* _What you will do_:
1. In the Rocky Mountain News article, what does Professor Robert Schulzinger teach, and at which university?
2. Duplicate everything in the Rocky Mountain News article from "Churchill catalogues a" down to "of the 1930s.".
3. Condense the paragraph of the Rocky Mountain News article that begins "In another essay" into a short bulleted list of its main facts.

* _Document text_:
________

RockyMtnNews collective guilt 2.5.05

Rocky Mountain News
URL: http://www.rockymountainnews.com/drmn/local/article/0,1299,DRMN_15_3525395,00.html
'Collective guilt' stirs up emotions
Professor's writings tied to concept that goes back to Bible
By Stuart Steers, Rocky Mountain News
February 5, 2005
In the furor over Ward Churchill's comments about the victims of the Sept. 11
terrorist attacks, little attention has been paid to the final paragraphs of Churchill's
essay "On the Justice of Roosting Chickens."
Churchill catalogues a long list of what he calls American sins, citing slavery,
genocide against American Indians and countless deaths in Vietnam and at
Hiroshima and Nagasaki.
"The list is too long, too awful to go on," he writes. "No matter what its eventual
fate, America will have gotten off very, very cheap. The full measure of its guilt can
never be fully balanced or atoned for."
Churchill has written more than a dozen books and even more essays, but there is a
unifying theme to all his work: The American people are guilty for the sins of their
government.
The idea that an entire people can be guilty of common sins goes all the way back to
the Bible, but in more recent times it's come to be known as "collective guilt." The
concept is controversial, but discussions of collective guilt always tend to go back to
the Germany of the 1930s.
Churchill himself constantly refers to the Nazi experience, hence the now-infamous
comments about the dead at the World Trade Center being "little Eichmanns."
In another essay, "Crimes Against Humanity," Churchill points to the execution of
Nazi propagandist Julius Streicher at the Nuremberg trials after the end of World War
II. He notes that Streicher was never accused of personally murdering anyone, but
had orchestrated the vicious anti-Semitic propaganda that made the Holocaust
possible.
He then compares that to the hateful characterizations of American Indians in much
of the popular press in the 19th century and links it to more recent stereotyping of
Indians in Hollywood that, he said, fueled widespread acts of cruelty against tribes in
the United States.
"And know that this is just as much a crime against humanity as anything the Nazis
ever did," Churchill writes.
But many people believe the entire notion of collective guilt is wrong.
"The whole development of European and American law is that there's personal
responsibility," said Professor Robert Schulzinger, who teaches U.S. diplomatic
history at the University of Colorado. "That was the whole idea behind Nuremberg,
identifying the individuals responsible."
Schulzinger believes the idea of collective guilt is inherently racist.
"In Bosnia the Serbs identified all Bosnian Muslims as an enemy that should be
exterminated," he said. "Collective guilt was part of ethnic cleansing. It's very much
at odds with the best tradition of finding out who is and who is not responsible."

________

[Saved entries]
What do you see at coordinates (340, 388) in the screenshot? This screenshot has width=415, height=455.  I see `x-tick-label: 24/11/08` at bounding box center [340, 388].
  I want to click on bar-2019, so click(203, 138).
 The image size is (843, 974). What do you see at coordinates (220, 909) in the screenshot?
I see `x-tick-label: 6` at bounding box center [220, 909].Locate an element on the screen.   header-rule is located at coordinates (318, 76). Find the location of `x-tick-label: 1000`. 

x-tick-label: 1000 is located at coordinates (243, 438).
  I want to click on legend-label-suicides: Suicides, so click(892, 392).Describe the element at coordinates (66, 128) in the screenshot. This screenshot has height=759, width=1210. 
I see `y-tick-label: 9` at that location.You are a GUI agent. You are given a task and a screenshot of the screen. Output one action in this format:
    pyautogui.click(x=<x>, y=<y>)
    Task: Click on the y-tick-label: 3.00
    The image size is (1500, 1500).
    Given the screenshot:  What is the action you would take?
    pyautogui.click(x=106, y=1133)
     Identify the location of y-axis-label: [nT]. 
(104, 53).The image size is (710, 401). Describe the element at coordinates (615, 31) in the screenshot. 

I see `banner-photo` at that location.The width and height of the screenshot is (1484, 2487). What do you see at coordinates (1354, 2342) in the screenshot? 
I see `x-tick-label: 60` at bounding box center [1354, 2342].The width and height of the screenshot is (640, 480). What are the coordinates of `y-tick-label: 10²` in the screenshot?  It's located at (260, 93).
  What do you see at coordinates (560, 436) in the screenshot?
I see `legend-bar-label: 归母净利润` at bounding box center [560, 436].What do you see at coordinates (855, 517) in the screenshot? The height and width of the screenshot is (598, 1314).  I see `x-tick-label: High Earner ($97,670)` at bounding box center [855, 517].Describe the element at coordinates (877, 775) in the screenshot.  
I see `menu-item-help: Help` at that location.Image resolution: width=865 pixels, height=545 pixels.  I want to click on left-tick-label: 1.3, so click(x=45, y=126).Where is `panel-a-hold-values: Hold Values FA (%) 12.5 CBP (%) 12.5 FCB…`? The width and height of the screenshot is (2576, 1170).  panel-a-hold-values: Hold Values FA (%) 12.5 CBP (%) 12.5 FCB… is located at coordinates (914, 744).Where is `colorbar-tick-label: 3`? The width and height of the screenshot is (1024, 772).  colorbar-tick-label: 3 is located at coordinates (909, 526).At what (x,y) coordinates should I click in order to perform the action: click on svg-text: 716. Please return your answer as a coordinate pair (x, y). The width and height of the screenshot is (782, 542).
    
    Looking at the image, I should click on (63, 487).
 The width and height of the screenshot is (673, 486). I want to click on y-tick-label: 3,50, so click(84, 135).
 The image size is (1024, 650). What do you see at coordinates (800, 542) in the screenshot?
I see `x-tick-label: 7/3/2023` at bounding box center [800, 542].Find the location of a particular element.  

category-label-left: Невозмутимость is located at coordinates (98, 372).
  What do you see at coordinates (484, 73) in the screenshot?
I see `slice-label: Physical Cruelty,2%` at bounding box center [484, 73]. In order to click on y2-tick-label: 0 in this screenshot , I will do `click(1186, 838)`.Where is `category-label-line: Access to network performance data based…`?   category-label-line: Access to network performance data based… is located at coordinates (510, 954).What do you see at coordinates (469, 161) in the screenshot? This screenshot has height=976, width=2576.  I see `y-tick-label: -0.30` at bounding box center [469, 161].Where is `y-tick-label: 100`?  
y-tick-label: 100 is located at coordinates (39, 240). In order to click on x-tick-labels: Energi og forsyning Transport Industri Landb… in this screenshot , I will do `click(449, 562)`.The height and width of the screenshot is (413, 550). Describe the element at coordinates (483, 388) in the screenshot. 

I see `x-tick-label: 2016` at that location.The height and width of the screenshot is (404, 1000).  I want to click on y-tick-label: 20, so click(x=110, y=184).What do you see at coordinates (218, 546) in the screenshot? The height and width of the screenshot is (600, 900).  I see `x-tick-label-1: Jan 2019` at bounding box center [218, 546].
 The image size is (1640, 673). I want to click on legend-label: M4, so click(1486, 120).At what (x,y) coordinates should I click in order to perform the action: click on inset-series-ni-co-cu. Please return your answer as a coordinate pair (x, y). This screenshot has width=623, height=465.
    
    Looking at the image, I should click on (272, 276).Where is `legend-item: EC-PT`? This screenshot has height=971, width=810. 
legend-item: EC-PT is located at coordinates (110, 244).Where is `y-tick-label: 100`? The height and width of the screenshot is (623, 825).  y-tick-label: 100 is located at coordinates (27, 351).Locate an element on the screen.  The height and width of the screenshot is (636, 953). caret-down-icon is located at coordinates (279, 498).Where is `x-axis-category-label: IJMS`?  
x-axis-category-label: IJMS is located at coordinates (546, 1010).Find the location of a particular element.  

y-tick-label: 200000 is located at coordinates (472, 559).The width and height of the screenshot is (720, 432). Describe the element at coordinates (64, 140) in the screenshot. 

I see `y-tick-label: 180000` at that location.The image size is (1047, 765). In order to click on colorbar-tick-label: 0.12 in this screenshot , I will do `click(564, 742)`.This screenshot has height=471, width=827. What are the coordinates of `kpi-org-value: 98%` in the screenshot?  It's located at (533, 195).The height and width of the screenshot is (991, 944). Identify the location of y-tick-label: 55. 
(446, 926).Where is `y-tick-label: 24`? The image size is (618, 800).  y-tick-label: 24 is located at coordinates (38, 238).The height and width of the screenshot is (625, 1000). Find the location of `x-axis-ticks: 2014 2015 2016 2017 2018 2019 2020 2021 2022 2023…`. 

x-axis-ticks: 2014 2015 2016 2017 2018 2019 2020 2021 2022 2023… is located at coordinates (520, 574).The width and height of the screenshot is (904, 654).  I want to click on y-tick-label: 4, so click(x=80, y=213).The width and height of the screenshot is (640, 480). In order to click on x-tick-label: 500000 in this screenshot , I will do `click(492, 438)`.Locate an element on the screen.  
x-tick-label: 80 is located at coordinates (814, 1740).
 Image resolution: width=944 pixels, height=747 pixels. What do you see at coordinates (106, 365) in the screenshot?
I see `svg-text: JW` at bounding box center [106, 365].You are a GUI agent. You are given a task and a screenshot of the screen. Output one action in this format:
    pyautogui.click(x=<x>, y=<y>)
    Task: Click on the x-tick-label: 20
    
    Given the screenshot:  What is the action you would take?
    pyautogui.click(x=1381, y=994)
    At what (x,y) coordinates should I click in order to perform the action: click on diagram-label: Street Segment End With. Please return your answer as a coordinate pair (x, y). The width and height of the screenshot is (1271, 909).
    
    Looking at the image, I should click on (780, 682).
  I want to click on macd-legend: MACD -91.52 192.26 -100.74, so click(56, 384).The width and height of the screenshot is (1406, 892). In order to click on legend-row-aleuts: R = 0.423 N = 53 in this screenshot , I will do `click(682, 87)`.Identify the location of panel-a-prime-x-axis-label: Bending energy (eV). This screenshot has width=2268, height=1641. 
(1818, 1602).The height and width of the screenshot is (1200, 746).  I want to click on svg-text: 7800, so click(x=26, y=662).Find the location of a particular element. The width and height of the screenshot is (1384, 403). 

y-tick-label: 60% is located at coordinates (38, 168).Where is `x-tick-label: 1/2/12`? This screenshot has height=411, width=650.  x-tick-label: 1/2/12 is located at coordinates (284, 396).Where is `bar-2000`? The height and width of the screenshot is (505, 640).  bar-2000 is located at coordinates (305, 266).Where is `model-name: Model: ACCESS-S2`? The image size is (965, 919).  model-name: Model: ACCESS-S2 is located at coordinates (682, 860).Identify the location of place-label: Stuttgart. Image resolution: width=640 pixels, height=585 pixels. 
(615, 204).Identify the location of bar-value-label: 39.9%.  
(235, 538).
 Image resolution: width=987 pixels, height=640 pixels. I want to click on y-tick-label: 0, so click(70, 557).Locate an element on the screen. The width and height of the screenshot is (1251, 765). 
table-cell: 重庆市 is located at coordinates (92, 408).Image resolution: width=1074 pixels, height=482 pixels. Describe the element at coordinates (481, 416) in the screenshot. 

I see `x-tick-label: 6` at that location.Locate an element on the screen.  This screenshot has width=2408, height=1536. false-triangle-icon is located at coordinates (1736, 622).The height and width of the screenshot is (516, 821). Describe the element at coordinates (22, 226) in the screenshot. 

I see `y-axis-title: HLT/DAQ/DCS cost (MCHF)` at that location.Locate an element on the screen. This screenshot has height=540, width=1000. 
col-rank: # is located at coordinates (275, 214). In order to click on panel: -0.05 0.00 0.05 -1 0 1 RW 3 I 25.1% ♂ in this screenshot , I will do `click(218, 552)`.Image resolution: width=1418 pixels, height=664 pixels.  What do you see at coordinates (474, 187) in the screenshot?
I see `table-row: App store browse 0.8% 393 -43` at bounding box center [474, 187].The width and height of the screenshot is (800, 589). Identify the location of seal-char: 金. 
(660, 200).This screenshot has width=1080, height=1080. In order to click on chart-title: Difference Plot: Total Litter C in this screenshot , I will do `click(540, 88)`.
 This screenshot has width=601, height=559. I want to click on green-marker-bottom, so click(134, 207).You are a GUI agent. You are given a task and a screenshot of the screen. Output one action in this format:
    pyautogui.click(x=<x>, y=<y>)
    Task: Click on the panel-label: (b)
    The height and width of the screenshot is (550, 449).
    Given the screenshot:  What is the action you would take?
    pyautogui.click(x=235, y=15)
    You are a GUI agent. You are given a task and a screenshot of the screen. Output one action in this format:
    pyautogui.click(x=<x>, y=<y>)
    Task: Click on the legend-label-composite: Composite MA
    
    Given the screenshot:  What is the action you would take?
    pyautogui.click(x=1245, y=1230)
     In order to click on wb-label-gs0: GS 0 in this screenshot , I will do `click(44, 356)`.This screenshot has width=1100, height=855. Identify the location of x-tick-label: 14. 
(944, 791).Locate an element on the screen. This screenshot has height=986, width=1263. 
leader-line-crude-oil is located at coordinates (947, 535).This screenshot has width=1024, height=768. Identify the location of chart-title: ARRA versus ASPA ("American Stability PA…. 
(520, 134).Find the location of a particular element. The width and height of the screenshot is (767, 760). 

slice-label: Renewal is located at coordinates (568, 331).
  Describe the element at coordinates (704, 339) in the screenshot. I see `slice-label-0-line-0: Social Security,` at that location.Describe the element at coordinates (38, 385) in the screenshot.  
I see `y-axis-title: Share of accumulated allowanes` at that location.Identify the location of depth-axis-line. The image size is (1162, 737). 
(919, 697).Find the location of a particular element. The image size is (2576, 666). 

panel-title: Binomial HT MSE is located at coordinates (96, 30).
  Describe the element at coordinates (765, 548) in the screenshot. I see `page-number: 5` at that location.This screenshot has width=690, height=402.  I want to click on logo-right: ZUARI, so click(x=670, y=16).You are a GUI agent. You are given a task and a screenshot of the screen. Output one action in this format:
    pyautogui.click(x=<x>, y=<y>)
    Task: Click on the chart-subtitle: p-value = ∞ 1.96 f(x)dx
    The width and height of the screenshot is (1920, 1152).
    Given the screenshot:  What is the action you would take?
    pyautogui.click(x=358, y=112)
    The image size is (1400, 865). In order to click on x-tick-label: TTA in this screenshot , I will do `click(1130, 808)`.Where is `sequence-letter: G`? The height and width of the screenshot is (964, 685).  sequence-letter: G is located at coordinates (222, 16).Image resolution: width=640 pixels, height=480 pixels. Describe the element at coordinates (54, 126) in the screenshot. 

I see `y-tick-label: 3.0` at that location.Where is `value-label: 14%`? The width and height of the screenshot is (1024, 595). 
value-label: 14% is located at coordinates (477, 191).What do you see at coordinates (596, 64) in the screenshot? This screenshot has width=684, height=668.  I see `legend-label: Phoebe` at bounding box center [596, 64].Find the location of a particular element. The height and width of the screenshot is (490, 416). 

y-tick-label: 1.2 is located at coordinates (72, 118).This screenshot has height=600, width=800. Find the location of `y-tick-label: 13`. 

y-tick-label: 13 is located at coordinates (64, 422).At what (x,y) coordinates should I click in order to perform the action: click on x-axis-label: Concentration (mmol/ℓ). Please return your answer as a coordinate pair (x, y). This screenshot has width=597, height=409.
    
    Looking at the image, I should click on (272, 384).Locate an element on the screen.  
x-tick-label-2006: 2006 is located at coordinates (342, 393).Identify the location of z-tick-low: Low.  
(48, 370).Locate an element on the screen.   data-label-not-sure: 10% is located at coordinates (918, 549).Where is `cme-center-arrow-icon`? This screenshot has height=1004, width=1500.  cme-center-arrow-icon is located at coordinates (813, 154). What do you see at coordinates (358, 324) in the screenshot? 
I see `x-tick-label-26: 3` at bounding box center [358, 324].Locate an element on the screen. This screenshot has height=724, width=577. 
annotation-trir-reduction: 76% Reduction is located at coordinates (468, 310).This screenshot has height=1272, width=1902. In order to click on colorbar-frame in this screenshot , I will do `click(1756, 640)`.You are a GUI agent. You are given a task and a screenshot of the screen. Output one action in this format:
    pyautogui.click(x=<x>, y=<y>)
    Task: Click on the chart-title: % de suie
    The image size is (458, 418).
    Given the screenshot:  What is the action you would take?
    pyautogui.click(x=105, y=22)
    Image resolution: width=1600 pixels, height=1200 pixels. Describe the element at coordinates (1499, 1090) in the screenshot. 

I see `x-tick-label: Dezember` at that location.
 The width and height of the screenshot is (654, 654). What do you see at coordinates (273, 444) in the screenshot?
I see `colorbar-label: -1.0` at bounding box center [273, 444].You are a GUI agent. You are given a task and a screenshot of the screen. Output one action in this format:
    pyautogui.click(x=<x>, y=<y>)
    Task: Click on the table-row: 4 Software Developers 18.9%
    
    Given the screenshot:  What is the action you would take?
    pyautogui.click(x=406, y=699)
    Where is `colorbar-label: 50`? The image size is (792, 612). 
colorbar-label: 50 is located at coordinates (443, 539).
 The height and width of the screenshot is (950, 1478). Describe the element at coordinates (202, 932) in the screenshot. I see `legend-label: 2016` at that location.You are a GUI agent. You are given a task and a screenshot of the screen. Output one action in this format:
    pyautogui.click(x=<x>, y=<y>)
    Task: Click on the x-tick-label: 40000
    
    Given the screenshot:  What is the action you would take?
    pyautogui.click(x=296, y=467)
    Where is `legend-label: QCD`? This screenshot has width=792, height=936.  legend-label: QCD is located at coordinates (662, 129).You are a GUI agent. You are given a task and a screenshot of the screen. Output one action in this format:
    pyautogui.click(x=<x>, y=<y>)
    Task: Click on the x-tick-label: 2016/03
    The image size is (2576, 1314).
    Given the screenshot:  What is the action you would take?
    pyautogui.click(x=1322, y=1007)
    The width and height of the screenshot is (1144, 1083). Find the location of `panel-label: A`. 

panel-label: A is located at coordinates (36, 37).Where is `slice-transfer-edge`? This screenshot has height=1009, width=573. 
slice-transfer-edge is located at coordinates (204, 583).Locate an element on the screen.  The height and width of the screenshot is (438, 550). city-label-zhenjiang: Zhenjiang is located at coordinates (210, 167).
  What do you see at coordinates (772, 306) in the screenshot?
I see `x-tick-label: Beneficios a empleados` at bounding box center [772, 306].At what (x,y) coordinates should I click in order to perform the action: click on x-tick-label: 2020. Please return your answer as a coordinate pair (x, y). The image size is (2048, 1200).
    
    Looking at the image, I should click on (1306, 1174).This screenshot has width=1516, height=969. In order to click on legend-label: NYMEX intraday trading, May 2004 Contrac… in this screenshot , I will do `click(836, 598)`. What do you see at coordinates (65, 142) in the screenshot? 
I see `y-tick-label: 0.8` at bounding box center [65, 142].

________

* _Numbered answers_:
1. He teaches U.S. diplomatic history at the University of Colorado.

2.
Churchill catalogues a long list of what he calls American sins, citing slavery,
genocide against American Indians and countless deaths in Vietnam and at
Hiroshima and Nagasaki.
"The list is too long, too awful to go on," he writes. "No matter what its eventual
fate, America will have gotten off very, very cheap. The full measure of its guilt can
never be fully balanced or atoned for."
Churchill has written more than a dozen books and even more essays, but there is a
unifying theme to all his work: The American people are guilty for the sins of their
government.
The idea that an entire people can be guilty of common sins goes all the way back to
the Bible, but in more recent times it's come to be known as "collective guilt." The
concept is controversial, but discussions of collective guilt always tend to go back to
the Germany of the 1930s.

3.
- Churchill's essay "Crimes Against Humanity" points to the execution of Julius Streicher at the Nuremberg trials after World War II.
- Streicher was a Nazi propagandist.
- He was never accused of personally murdering anyone.
- He had orchestrated the anti-Semitic propaganda that made the Holocaust possible.